DUBOIS Alfred, René

Par Eric Panthou

Né le 1er janvier 1923 à Cazouls-lès-Béziers (Hérault), exécuté sommairement ou tué au combat le 1er février 1944 à Marcolès (Cantal) ; résistant au sein des Forces françaises de l’intérieur (FFI).

Fils de Alfred, Philippe, 25 ans, cultivateur, et de Maria Françoise Grau, 27 ans, sans profession, Alfred Dubois habitait Cazouls-les-Béziers. On ignore les circonstances qui l’amenèrent à rejoindre la Résistance dans le Cantal.

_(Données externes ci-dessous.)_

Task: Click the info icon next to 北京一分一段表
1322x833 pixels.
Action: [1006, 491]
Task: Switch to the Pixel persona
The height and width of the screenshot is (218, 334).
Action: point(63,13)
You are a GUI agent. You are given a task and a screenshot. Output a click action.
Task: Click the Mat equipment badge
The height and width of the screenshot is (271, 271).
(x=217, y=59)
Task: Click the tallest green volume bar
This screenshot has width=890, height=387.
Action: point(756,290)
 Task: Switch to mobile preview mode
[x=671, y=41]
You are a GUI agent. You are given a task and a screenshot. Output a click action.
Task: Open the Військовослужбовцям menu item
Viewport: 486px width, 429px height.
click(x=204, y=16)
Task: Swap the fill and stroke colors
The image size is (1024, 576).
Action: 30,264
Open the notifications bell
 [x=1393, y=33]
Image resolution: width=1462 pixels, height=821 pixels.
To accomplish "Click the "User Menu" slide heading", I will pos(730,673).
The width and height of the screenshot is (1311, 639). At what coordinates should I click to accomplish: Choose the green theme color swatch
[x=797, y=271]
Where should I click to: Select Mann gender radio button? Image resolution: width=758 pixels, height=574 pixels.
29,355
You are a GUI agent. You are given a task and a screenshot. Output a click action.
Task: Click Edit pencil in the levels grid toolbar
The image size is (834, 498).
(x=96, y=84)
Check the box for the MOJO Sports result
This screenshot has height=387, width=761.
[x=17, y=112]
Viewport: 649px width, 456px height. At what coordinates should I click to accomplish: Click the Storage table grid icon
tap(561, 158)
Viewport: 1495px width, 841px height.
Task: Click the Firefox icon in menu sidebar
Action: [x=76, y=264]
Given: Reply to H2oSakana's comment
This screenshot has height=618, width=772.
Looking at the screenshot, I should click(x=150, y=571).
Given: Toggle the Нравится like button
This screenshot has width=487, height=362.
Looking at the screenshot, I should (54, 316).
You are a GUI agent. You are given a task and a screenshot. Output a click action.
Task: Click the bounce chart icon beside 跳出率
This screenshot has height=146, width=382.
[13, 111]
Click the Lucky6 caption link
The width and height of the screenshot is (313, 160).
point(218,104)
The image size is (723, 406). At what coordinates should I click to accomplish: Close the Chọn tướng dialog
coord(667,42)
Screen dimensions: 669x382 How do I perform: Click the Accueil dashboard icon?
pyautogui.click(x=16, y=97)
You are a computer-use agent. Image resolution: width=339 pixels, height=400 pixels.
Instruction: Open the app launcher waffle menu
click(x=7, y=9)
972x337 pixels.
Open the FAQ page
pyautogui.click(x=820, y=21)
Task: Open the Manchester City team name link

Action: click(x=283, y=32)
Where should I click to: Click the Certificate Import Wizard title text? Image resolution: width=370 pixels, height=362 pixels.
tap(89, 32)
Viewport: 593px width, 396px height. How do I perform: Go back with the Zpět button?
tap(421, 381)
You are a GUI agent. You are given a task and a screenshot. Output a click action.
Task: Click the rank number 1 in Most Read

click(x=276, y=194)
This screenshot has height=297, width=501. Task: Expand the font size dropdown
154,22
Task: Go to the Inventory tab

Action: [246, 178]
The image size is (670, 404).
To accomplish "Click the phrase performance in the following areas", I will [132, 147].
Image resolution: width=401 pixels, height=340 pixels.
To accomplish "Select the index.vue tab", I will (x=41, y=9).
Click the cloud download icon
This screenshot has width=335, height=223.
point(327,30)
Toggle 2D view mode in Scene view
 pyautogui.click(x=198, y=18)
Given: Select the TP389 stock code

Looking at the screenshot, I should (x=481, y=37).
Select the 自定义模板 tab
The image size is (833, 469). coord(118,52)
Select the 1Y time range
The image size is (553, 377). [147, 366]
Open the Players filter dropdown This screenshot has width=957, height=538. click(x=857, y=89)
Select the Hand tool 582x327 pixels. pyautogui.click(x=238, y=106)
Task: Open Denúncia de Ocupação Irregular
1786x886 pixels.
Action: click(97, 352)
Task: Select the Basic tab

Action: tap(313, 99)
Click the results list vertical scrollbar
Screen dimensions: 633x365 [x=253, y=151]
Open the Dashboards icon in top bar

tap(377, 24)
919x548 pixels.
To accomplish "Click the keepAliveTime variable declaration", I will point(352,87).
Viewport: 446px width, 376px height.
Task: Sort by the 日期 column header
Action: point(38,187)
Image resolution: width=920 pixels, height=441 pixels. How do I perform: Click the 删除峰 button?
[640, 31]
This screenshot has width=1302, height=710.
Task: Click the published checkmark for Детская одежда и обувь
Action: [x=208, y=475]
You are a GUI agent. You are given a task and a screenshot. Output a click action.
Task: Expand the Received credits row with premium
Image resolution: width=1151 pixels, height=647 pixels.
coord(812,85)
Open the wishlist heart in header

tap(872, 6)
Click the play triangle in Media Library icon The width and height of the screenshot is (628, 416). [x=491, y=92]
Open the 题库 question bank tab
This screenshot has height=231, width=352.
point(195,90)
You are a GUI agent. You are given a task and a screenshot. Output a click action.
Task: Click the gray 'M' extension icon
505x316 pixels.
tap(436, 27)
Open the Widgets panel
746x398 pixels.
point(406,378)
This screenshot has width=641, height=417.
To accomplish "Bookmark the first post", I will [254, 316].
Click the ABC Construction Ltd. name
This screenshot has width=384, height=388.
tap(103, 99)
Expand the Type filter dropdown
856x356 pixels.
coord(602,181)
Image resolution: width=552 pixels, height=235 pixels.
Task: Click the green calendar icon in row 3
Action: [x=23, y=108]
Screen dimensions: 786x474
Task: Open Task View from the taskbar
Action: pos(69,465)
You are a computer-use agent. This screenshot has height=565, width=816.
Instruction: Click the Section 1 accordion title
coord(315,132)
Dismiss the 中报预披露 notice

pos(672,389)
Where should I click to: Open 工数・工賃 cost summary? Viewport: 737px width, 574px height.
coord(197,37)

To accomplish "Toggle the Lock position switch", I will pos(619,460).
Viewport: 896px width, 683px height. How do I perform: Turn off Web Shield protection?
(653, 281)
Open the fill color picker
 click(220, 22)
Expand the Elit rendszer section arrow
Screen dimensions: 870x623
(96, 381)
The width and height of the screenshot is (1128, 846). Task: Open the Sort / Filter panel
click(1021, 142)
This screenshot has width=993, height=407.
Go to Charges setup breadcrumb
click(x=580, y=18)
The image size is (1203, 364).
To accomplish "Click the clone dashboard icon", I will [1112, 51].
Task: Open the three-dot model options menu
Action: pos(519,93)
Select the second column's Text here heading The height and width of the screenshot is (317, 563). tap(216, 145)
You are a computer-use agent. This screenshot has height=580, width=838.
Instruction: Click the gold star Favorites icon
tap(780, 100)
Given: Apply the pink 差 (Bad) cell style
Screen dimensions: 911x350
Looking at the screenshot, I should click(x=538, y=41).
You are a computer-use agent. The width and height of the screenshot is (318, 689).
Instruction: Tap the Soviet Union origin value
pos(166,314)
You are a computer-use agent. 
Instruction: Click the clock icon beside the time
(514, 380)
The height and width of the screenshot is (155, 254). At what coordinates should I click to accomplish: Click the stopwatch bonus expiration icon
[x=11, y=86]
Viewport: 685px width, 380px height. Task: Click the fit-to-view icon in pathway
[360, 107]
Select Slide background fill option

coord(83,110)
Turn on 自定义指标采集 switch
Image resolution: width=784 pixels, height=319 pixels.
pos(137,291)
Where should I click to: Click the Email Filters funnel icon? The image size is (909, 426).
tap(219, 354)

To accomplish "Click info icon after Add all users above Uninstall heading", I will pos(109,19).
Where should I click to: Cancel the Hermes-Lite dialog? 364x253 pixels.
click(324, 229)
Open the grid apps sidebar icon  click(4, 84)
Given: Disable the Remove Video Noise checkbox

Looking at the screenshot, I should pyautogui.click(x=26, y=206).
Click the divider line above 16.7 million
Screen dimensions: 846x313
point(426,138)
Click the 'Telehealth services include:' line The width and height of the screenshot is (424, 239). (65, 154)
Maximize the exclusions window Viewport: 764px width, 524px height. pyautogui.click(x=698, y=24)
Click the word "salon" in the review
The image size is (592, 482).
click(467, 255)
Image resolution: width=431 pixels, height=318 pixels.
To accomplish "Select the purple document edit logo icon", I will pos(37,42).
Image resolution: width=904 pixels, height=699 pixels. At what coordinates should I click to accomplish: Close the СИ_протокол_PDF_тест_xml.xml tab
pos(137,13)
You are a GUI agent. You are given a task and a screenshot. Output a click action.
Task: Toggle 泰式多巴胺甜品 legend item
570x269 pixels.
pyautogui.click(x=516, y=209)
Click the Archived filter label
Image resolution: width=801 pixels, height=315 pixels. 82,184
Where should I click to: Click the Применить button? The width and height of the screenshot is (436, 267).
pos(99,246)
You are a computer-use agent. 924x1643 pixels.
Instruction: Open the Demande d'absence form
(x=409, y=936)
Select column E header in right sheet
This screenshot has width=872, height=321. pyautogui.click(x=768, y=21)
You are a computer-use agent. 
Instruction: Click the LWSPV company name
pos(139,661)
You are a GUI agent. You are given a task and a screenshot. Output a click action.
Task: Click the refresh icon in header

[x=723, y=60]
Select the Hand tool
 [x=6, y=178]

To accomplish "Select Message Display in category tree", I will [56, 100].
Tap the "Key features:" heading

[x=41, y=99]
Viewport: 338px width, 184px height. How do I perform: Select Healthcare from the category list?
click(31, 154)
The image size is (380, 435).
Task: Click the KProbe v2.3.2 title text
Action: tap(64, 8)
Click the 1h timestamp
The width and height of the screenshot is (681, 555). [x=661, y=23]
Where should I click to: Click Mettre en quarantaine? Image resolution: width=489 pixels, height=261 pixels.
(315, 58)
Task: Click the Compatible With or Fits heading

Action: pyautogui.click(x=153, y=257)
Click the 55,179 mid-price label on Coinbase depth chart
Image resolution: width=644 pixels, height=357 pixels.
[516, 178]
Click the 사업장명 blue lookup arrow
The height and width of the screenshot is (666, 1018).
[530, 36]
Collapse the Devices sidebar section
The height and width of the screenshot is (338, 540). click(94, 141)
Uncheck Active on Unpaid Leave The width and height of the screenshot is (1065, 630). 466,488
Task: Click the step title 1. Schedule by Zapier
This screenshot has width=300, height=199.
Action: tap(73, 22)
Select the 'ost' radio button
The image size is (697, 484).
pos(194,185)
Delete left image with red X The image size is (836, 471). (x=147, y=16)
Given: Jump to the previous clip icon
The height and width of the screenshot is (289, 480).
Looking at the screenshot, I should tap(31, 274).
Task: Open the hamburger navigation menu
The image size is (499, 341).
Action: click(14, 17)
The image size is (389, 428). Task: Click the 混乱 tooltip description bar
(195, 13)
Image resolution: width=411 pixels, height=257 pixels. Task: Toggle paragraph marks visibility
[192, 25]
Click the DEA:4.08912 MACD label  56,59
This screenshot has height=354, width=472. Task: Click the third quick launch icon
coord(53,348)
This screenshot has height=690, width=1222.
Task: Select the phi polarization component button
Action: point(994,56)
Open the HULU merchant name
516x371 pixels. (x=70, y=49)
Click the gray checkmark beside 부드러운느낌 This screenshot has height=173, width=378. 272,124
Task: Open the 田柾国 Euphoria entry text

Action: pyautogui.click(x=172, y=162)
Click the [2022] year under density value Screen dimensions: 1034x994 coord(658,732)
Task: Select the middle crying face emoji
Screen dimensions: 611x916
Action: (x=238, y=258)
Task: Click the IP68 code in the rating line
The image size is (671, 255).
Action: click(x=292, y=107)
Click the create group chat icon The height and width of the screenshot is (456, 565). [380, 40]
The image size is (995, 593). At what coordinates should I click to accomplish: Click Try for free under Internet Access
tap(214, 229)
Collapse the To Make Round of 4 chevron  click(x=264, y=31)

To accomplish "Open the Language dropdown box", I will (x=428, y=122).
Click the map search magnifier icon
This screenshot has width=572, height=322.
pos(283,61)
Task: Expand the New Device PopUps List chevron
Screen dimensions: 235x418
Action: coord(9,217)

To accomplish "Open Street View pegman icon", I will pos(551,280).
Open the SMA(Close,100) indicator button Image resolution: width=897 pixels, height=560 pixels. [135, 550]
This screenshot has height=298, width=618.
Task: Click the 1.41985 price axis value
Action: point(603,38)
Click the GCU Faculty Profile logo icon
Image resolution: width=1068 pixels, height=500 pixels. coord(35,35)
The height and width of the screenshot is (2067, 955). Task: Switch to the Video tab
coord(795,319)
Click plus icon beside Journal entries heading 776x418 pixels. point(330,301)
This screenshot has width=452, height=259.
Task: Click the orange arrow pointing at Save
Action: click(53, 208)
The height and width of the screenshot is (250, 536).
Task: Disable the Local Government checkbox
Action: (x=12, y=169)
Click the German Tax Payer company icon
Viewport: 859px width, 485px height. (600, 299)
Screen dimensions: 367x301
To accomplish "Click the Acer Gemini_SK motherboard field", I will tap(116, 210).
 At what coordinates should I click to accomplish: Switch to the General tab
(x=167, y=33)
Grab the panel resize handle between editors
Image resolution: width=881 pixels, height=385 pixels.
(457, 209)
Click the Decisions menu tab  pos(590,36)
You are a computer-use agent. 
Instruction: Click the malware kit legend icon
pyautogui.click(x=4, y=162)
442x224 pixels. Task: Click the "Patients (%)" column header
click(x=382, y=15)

En janvier 1944 il rejoignit le maquis de l’Enseigne, à Marcolès dans le Cantal. Ils sont une quinzaine de maquisards à agir en collaboration avec un groupe plus important, installé dans un terrain destiné à des parachutages. Ils bénéficient de l’aide de tous les paysans des fermes environnantes. Le maquis de l’Enseigne fut repéré par deux Français qui travaillaient comme bûcherons dans les bois voisins. Dans un bar d’Aurillac, les bûcherons font la connaissance d’une femme surveillée par les maquisards d’Aurillac, de quelques Allemands et d’un milicien.
Le 27 janvier 1944, la femme et le milicien, viennent au camp par le car, pour s’assurer de la présence des maquisards et de la disposition des lieux. Le 1er février 1944, au petit matin, une cinquantaine d’Allemands les attaquent. Sur 18 jeunes, 4 sont tués, 2 faits prisonniers, dont un jeune réfractaire qui travaillait dans une ferme voisine : Maurice Duval, les jumeaux Lewitanski (Lazare et Salomon), Théophile Weil, Robert Reboul et René Dubois.

Ils ont été brûlés ensemble, dans une cabane : « 6 morts étaient là, en partie calcinés, et pour lesquels les Allemands avaient interdit d’intervenir. La nuit les animaux venaient les manger. Lucien Cassagne, chef de la résistance à Marcolès et fossoyeur, s’occupa de mettre les restes des six corps dans 2 bières, aidé par M.Théron.
Les six maquis reposent ensemble, dans une même tombe, dans le petit cimetière de Marcolès. En 1947, une stèle a été mise en place. Elle porte les noms de : René Dubois, Maurice Dudal, Lazare Lewitansky, Salomon Lewitansky, Robert Reboul, Théophile Weil.

Une enquête fut menée pour déterminer si les hommes tués l’avaient été au combat et leur corps ensuite brulés, ou s’ils avaient été blessés au combat puis exécutés sommairement avant que leur corps soit brûlé. Dans le second cas, leur mort relevait des crimes de guerre. L’enquête de gendarmerie pencha pour la première hypothèse, mais sans certitude.

Il a été reconnu Mort pour la France.

Son nom figure sur une plaque commémorative et sur le monument aux Morts de Cazouls-les-Béziers et sur le Monument commémoratif du Maquis de L’Enseigne à Marcolès.

Le tribunal civil d’Aurillac le 5 mars 1946 déclara constant le décès d’Alfred Dubois et Théophile Weill à l’Enseigne, commune de Marcolès le 1er février 1944.

Pour citer cet article :
https://maitron.fr/spip.php?article217721, notice DUBOIS Alfred, René par Eric Panthou, version mise en ligne le 2 juillet 2019, dernière modification le 16 avril 2021.

Par Eric Panthou

SOURCES : SHD Vincennes, GR 16 P 193880. Dossier Alfred Dubois (nc) .— AVCC Caen, AC 21 P 173952. Dossier Alfred Dubois (nc) .— SHD Vincennes, — Arch. dép. du Puy-de-Dôme, 908 W 523 : crimes de guerre à Marcolès .— https://www.midilibre.fr/2017/08/30/servian-robert-charles-reboul-a-ete-celebre,1553799.php .— https://www.midilibre.fr/amp/2011/08/18/hommage-a-robert-charles-reboul-martyr-de-la-resistance,373436.php .— Yvette Souquières, L’Enseigne 1944, éditions Mairie de Marcolès. Octobre 2010 .— Mémorialgenweb .— État civil Marcolès et Cazouls-lès-Béziers.